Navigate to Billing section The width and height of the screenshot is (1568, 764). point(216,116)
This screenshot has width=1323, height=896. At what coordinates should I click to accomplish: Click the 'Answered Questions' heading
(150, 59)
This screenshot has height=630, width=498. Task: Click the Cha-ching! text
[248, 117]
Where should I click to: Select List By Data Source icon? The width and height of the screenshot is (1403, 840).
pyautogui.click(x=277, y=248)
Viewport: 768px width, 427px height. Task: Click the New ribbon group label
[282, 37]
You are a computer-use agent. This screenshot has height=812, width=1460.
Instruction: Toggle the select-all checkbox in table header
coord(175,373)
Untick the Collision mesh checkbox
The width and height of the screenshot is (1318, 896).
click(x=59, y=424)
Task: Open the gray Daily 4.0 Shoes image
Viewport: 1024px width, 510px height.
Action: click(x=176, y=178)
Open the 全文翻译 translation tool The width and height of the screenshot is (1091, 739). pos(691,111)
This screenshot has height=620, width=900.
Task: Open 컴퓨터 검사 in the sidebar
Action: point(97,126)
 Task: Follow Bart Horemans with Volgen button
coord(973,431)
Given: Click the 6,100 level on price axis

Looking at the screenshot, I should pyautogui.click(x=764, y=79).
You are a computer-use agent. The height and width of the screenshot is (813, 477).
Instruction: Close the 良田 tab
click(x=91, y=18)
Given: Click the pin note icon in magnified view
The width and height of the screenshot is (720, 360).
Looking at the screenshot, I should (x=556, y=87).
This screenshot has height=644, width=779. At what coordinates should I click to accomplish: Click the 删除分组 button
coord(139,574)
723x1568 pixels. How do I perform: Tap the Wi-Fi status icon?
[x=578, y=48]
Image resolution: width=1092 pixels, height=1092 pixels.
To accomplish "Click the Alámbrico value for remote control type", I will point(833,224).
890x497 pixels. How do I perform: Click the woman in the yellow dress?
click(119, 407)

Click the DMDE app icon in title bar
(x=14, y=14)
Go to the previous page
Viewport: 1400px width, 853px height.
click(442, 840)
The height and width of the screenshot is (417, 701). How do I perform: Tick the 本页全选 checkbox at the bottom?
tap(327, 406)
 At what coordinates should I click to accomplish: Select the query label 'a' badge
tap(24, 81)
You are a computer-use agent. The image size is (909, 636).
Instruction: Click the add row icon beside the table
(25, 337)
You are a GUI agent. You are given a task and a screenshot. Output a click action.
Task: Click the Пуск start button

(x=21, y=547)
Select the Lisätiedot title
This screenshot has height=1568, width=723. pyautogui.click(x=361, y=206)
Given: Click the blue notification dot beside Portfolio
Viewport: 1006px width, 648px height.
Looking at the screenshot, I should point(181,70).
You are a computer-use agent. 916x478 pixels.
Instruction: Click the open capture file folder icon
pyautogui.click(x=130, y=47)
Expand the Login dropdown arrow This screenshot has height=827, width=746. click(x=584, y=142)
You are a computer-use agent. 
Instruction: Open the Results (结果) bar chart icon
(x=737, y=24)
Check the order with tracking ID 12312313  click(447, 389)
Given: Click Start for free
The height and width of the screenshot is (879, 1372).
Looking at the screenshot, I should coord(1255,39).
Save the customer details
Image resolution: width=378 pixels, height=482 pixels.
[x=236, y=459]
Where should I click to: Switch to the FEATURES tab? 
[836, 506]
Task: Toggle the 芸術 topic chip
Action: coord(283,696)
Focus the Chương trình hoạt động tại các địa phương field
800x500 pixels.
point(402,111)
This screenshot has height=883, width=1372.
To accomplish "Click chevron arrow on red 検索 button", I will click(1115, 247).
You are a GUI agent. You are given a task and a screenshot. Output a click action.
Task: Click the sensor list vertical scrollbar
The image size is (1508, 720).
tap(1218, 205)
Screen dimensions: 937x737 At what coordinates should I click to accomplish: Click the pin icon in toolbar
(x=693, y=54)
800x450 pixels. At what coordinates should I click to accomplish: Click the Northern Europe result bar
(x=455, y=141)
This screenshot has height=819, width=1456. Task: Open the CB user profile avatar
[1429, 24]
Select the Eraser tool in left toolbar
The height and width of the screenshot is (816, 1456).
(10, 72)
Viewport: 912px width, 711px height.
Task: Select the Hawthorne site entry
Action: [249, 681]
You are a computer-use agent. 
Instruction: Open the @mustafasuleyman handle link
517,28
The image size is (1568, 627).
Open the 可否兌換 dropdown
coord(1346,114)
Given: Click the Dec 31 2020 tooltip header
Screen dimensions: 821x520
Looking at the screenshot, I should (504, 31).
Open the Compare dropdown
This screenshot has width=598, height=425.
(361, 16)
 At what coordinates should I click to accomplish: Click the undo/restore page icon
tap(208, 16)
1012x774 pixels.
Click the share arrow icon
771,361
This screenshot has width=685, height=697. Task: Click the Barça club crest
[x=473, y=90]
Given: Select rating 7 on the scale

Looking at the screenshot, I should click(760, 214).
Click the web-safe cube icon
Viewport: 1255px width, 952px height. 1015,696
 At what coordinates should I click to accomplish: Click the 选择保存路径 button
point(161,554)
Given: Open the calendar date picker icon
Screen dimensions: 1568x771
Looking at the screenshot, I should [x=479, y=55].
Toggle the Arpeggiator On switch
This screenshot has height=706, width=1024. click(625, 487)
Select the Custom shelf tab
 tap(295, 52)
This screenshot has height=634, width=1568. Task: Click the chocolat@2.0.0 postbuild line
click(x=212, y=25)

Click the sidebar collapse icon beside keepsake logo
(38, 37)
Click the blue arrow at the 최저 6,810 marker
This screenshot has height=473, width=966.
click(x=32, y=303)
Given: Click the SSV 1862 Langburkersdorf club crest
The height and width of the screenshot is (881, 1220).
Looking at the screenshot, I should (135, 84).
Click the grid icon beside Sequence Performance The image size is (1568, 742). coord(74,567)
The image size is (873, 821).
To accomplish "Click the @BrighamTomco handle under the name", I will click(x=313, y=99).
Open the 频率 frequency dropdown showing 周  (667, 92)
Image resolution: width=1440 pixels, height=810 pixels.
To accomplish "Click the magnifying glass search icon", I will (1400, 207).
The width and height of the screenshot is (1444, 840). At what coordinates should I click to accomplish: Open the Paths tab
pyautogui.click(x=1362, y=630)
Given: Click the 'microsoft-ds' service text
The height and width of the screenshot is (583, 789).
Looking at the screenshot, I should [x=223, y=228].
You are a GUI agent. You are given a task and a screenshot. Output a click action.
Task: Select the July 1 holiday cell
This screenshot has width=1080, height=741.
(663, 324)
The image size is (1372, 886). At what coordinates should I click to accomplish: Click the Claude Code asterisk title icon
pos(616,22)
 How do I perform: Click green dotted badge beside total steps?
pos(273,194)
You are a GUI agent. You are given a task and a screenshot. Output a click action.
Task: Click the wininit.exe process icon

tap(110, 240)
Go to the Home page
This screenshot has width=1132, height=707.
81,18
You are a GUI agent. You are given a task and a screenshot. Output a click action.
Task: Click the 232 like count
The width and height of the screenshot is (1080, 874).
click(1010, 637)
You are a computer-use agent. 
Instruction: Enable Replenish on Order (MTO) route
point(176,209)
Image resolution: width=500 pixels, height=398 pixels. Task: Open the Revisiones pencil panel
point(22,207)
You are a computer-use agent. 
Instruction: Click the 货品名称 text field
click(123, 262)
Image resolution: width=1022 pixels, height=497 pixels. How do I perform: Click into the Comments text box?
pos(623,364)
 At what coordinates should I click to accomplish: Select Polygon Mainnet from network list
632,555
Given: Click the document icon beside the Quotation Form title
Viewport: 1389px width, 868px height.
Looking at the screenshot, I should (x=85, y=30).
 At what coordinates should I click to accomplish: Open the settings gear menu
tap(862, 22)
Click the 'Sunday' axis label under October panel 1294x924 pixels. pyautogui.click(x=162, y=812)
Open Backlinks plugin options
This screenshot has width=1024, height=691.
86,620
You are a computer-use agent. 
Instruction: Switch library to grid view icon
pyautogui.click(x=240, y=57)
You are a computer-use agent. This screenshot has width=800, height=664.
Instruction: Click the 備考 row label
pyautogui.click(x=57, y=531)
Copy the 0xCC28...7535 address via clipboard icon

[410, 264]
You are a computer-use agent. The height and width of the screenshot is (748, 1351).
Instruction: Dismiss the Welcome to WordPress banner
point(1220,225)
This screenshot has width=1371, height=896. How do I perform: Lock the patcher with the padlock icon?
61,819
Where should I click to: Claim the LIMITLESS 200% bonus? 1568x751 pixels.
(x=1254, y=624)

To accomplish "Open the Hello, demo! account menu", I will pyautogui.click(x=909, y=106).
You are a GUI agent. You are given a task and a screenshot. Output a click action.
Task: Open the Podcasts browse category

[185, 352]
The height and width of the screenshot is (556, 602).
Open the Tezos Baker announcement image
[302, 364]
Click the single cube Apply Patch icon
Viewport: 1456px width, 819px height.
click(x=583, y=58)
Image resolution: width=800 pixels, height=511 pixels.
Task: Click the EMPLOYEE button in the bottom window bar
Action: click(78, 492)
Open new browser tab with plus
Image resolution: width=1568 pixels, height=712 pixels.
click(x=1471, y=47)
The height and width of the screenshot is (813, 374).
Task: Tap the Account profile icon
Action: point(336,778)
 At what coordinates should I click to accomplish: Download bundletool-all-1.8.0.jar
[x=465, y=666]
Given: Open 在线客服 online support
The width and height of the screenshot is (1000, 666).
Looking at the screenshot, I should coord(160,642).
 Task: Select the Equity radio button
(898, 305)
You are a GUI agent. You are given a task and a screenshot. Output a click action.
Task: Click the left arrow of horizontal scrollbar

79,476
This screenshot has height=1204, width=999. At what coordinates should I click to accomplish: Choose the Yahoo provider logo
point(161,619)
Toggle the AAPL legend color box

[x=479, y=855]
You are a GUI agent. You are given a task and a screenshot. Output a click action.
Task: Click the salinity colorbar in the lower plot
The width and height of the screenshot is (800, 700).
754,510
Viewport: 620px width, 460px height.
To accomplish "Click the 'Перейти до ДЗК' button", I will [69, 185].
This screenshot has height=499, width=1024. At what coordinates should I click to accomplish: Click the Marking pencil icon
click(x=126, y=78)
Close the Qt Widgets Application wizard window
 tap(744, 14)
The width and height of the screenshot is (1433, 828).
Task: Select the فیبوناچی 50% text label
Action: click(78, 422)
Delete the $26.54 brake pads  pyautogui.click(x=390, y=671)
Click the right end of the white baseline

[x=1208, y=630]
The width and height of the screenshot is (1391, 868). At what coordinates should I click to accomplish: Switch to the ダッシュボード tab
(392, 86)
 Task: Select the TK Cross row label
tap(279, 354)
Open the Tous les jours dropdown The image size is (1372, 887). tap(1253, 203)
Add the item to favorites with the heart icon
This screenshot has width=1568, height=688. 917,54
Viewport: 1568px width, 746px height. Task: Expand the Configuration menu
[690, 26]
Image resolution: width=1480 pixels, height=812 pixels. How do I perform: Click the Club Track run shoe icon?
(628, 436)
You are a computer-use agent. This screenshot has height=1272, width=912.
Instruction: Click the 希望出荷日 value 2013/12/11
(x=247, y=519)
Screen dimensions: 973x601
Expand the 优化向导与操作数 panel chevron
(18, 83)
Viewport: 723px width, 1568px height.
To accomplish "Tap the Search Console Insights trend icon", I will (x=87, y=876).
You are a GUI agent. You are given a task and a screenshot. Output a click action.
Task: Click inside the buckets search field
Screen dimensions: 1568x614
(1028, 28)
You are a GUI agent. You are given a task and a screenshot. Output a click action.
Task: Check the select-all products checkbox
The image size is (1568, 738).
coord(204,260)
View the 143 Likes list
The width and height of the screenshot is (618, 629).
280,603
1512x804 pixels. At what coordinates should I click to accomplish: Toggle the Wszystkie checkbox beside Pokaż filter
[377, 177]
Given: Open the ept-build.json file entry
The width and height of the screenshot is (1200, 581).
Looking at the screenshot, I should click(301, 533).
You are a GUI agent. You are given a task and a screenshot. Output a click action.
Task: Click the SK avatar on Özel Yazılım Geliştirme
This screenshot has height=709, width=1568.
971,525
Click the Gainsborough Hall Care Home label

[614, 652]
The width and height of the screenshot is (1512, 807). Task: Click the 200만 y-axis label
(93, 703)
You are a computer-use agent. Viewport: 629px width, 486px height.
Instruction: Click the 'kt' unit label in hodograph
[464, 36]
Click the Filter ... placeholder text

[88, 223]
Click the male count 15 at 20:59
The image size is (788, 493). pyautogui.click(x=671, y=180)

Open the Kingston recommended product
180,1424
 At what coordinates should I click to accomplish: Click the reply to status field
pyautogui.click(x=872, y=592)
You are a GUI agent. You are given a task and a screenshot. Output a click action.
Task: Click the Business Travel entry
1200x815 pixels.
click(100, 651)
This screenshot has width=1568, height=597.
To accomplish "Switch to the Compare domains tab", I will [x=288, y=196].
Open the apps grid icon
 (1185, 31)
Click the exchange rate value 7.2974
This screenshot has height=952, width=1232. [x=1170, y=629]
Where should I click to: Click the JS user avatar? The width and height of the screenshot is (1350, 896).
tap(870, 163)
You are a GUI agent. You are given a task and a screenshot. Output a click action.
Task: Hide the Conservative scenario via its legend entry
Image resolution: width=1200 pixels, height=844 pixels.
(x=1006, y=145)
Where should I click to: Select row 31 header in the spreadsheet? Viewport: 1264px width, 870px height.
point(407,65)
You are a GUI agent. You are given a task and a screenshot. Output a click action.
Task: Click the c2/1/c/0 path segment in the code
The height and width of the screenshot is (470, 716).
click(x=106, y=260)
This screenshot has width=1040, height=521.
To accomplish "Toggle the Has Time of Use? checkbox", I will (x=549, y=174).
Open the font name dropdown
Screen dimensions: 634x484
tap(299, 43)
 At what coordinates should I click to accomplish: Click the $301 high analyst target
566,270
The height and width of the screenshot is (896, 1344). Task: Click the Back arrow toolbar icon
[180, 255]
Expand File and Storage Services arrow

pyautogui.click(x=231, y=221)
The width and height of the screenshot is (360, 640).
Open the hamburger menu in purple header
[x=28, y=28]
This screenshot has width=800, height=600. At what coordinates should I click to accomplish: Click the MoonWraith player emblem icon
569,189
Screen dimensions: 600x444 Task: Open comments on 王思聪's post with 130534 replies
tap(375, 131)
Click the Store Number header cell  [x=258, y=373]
==========
(Tujuan) Tulis ulang bagian entri yang dimulai dengan baris berisi "Viewport: 620px width, 460px height." dan berakhir dengan baris berisi "tap(279, 354)". Ganti "pencil" dengan "brush", dan biarkan semua bagian lain tetap sama.

(Jawaban)
Viewport: 620px width, 460px height.
To accomplish "Click the 'Перейти до ДЗК' button", I will [69, 185].
This screenshot has height=499, width=1024. At what coordinates should I click to accomplish: Click the Marking brush icon
click(x=126, y=78)
Close the Qt Widgets Application wizard window
 tap(744, 14)
The width and height of the screenshot is (1433, 828).
Task: Select the فیبوناچی 50% text label
Action: click(78, 422)
Delete the $26.54 brake pads  pyautogui.click(x=390, y=671)
Click the right end of the white baseline

[x=1208, y=630]
The width and height of the screenshot is (1391, 868). At what coordinates should I click to accomplish: Switch to the ダッシュボード tab
(392, 86)
 Task: Select the TK Cross row label
tap(279, 354)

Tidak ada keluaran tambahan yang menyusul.